The environmental impact of AI is staggering. Research published in Nature Sustainability reveals that implementing AI servers in the United States could generate between 24 and 44 million metric tons of CO₂ equivalent emissions annually by 2030 — comparable to adding 5 to 10 million cars to American roads. The United Nations emphasises that data centres hosting AI servers produce electronic waste, consume vast amounts of water, and use huge quantities of electricity, thereby fuelling greenhouse gas emissions. Golestan Radwan, UNEP Chief Digital Officer, states that we must ensure the net effect of AI on the planet is positive before it is implemented on a large scale. AI is what researchers call “double-edged technology”.
Supercomputers and AI models have their own carbon footprint, which varies depending on the type of AI and the training methods used. However, AI can also play a key role in reducing emissions through climate change modelling and smart grid design. Microsoft Research has demonstrated that AI-based systems can integrate renewable energy more effectively into stable electrical grids and reduce carbon capture costs by accelerating the discovery of new materials.
In this critical context, Graph Massivizer shows how innovation and sustainability can go hand in hand. The project aims to improve the efficiency of data analysis and reduce the energy impact of extract, transform, and load operations. It seeks to enhance data centre energy efficiency by a factor of two and reduce greenhouse gas emissions associated with graph-organised database operations.

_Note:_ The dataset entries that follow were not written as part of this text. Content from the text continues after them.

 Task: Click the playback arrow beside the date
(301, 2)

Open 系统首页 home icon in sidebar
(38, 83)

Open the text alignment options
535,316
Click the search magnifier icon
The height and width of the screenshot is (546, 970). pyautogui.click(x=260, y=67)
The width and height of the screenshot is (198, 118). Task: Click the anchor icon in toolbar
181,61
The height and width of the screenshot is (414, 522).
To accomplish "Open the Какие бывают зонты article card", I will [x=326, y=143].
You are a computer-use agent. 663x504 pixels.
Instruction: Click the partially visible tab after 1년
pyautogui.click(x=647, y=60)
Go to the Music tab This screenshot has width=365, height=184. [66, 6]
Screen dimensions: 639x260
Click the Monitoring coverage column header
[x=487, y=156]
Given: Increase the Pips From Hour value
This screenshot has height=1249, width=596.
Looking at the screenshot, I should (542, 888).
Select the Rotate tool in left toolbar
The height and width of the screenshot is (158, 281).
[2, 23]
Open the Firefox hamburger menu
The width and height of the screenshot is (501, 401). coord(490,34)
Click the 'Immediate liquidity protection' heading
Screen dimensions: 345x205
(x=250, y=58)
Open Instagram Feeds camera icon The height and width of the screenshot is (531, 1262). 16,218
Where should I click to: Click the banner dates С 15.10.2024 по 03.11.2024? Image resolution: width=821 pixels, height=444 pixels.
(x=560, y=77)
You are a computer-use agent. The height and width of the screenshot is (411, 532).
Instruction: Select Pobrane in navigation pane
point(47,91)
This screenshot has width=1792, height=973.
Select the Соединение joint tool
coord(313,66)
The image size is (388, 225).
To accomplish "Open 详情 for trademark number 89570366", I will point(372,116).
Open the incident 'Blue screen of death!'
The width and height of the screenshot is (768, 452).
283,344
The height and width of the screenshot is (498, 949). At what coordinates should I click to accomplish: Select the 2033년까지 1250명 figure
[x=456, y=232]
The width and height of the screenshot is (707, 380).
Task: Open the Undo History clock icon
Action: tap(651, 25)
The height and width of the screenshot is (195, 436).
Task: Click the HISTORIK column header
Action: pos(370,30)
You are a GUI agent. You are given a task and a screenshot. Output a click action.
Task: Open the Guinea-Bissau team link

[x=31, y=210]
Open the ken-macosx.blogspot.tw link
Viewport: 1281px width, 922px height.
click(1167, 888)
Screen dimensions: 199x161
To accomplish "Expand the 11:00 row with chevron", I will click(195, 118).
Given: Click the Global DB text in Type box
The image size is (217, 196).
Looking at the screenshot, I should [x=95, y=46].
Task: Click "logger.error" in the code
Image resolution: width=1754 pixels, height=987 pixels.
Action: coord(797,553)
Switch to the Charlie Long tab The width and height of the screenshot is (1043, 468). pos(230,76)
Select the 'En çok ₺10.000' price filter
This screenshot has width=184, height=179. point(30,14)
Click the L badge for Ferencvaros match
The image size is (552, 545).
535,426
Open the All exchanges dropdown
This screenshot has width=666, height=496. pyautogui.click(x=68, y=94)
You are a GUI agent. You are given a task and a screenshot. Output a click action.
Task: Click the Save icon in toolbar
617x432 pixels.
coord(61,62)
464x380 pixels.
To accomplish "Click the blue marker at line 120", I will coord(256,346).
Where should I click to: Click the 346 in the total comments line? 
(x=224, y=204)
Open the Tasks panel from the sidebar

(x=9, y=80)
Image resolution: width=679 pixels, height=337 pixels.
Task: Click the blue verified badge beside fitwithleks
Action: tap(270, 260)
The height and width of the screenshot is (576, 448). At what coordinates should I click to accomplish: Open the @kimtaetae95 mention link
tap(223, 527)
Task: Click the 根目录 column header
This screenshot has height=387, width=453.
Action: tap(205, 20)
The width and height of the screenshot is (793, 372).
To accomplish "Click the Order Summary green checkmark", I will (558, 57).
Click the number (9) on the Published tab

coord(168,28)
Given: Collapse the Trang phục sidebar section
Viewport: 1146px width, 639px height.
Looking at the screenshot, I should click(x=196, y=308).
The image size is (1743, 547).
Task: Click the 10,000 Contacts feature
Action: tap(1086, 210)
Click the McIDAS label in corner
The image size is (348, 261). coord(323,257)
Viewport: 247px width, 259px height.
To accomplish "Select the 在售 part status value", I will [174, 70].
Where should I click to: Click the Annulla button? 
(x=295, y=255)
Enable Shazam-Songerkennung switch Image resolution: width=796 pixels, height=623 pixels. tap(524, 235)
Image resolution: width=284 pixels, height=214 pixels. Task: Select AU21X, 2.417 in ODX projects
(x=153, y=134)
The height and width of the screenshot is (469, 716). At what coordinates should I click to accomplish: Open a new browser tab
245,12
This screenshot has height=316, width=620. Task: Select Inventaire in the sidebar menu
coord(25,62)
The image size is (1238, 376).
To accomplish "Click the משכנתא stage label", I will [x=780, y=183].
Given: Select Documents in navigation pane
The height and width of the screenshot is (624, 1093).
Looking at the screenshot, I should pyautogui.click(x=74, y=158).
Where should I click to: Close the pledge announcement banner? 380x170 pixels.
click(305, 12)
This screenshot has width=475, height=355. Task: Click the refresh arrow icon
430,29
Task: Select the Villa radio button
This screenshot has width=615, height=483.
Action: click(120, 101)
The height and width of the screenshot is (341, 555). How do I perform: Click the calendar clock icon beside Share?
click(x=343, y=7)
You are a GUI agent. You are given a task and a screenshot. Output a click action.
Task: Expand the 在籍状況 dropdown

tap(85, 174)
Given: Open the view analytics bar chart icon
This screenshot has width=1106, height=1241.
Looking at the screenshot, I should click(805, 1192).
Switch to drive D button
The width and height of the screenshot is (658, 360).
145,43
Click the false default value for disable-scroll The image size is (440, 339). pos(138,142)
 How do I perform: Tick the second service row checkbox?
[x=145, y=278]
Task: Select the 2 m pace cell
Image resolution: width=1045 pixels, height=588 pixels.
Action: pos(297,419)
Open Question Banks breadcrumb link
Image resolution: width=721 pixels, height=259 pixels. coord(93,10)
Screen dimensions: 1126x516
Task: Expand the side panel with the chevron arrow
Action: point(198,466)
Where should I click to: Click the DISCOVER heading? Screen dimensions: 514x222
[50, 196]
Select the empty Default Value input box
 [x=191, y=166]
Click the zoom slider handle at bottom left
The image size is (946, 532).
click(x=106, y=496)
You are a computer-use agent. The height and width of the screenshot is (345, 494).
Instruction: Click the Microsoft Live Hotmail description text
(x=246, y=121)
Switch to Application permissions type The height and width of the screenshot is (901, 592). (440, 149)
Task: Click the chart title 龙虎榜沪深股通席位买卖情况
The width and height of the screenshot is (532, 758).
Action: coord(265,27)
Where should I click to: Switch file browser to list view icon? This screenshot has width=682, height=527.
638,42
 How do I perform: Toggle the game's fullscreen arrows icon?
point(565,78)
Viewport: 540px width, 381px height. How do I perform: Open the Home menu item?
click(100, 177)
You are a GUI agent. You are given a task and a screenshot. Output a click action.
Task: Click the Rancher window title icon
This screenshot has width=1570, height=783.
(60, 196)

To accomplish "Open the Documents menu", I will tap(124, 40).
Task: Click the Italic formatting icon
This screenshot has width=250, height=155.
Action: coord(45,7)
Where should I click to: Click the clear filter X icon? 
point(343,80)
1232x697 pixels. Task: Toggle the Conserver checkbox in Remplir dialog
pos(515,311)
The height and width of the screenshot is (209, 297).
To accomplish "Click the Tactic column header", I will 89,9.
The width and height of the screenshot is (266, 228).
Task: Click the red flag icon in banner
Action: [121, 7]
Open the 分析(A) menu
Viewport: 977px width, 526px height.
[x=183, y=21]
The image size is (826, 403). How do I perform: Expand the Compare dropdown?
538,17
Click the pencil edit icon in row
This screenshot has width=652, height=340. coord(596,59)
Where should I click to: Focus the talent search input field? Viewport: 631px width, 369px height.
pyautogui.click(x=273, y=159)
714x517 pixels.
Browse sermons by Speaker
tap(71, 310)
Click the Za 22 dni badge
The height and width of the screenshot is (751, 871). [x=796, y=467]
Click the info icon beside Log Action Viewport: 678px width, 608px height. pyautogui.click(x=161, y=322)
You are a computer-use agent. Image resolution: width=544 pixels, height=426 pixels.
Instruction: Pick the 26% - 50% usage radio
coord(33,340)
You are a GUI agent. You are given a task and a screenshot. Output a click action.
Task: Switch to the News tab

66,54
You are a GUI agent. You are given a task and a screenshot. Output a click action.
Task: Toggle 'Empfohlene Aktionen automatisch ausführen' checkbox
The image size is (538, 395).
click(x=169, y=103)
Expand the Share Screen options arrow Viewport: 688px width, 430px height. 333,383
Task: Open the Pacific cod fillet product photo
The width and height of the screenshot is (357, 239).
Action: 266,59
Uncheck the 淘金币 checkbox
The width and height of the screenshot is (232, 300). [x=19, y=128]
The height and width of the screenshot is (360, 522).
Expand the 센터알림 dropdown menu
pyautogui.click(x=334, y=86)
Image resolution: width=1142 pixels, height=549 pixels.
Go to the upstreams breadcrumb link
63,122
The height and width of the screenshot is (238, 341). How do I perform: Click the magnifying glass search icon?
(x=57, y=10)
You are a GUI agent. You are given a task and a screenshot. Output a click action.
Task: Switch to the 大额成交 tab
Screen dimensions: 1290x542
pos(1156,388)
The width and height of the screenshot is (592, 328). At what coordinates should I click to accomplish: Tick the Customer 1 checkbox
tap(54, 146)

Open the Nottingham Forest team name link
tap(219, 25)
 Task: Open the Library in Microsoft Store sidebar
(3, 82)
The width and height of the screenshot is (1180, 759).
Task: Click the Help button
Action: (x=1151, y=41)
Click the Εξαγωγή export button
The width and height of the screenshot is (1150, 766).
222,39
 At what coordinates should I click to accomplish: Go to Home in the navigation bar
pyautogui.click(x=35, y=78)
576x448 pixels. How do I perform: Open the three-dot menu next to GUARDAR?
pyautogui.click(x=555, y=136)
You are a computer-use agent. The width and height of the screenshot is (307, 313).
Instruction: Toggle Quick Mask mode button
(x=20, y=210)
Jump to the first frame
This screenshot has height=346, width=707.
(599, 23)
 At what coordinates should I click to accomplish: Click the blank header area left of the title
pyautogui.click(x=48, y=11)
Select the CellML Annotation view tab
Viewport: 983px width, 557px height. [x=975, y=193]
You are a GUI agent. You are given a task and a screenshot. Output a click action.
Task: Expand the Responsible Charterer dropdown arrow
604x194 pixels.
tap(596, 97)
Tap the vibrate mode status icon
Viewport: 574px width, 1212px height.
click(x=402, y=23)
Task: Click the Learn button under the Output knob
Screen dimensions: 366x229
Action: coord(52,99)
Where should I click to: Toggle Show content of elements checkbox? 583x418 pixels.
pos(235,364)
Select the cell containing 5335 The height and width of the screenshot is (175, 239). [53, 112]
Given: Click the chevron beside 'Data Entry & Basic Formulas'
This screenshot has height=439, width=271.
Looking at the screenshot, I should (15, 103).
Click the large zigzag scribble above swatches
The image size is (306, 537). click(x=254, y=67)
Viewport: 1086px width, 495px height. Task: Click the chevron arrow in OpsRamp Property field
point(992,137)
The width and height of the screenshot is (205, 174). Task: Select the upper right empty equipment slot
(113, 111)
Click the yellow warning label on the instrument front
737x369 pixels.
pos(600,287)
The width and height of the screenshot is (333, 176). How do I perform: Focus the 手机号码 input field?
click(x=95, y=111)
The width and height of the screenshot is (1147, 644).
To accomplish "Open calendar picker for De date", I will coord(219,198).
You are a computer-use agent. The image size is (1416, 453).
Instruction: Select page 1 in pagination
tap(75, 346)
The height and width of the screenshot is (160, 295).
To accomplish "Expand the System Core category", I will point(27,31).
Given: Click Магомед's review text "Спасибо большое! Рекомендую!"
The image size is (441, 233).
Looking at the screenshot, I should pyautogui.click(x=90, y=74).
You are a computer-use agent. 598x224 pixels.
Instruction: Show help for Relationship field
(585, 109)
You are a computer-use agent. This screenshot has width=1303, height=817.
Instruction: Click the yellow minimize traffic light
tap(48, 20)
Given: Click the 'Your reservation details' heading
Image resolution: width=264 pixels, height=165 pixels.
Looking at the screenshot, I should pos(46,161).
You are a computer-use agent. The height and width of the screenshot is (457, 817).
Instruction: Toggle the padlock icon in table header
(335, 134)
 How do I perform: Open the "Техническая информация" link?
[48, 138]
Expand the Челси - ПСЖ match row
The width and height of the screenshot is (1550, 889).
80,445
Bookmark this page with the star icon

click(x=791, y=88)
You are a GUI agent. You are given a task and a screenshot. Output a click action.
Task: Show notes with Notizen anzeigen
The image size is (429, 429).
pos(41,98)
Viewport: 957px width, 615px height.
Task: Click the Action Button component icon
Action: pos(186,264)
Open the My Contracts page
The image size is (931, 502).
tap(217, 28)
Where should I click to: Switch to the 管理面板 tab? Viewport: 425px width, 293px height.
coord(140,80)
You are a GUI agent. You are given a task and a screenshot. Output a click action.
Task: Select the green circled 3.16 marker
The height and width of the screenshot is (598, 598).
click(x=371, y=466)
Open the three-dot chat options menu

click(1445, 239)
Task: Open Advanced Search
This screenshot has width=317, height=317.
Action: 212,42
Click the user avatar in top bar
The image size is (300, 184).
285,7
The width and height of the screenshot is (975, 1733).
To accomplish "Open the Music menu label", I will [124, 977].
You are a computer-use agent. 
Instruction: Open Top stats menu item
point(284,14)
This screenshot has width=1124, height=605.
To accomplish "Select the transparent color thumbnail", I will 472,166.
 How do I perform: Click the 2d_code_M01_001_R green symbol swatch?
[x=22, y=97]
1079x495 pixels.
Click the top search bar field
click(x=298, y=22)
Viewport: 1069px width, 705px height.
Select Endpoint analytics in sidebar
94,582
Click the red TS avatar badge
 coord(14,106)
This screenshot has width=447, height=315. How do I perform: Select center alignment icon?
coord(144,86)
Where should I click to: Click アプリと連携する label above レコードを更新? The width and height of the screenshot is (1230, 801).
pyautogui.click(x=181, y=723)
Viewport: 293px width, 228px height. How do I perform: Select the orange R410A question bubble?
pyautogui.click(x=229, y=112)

The Data Centre Digital Twin use case, involving CINECA and the University of Bologna, exemplifies this vision by creating a digital graph representation of CINECA’s supercomputers. This representation allows system operations to be studied and understood and enables efficiency and sustainability to be optimised for the next generation of exascale supercomputers.
Recent research from the University of Bologna and CINECA showcases AI designed to support sustainable development. The ExaQuery project proposes an innovative ontology for operational data in HPC systems that organises and queries telemetry data more efficiently, reducing computational load. This knowledge graph-based approach facilitates the identification of complex relationships between hardware components, computational jobs and performance metrics, paving the way for intelligent resource optimisation.
Building on this foundation, researchers have developed a Virtual Knowledge Graph system that provides natural language access to heterogeneous IoT data in data centres. Combining Large Language Models with Knowledge Graphs achieves 92.5% query accuracy for this system, compared to 25% for traditional LLM-to-NoSQL approaches, while reducing latency by 85%. This breakthrough demonstrates that intelligent data organisation can dramatically improve accessibility and efficiency when managing complex telemetry systems.
As Graph Massivizer highlights, although data analysis and processing have a significant environmental impact, they can also be invaluable tools for achieving environmental sustainability. The key lies in using technology responsibly by focusing on efficiency, renewable energy and intelligent computational architectures. The message is clear: AI can and must be part of the solution to the climate crisis, not the problem. Projects like Graph Massivizer show that technology’s future can be powerful and sustainable if we make the right choices today.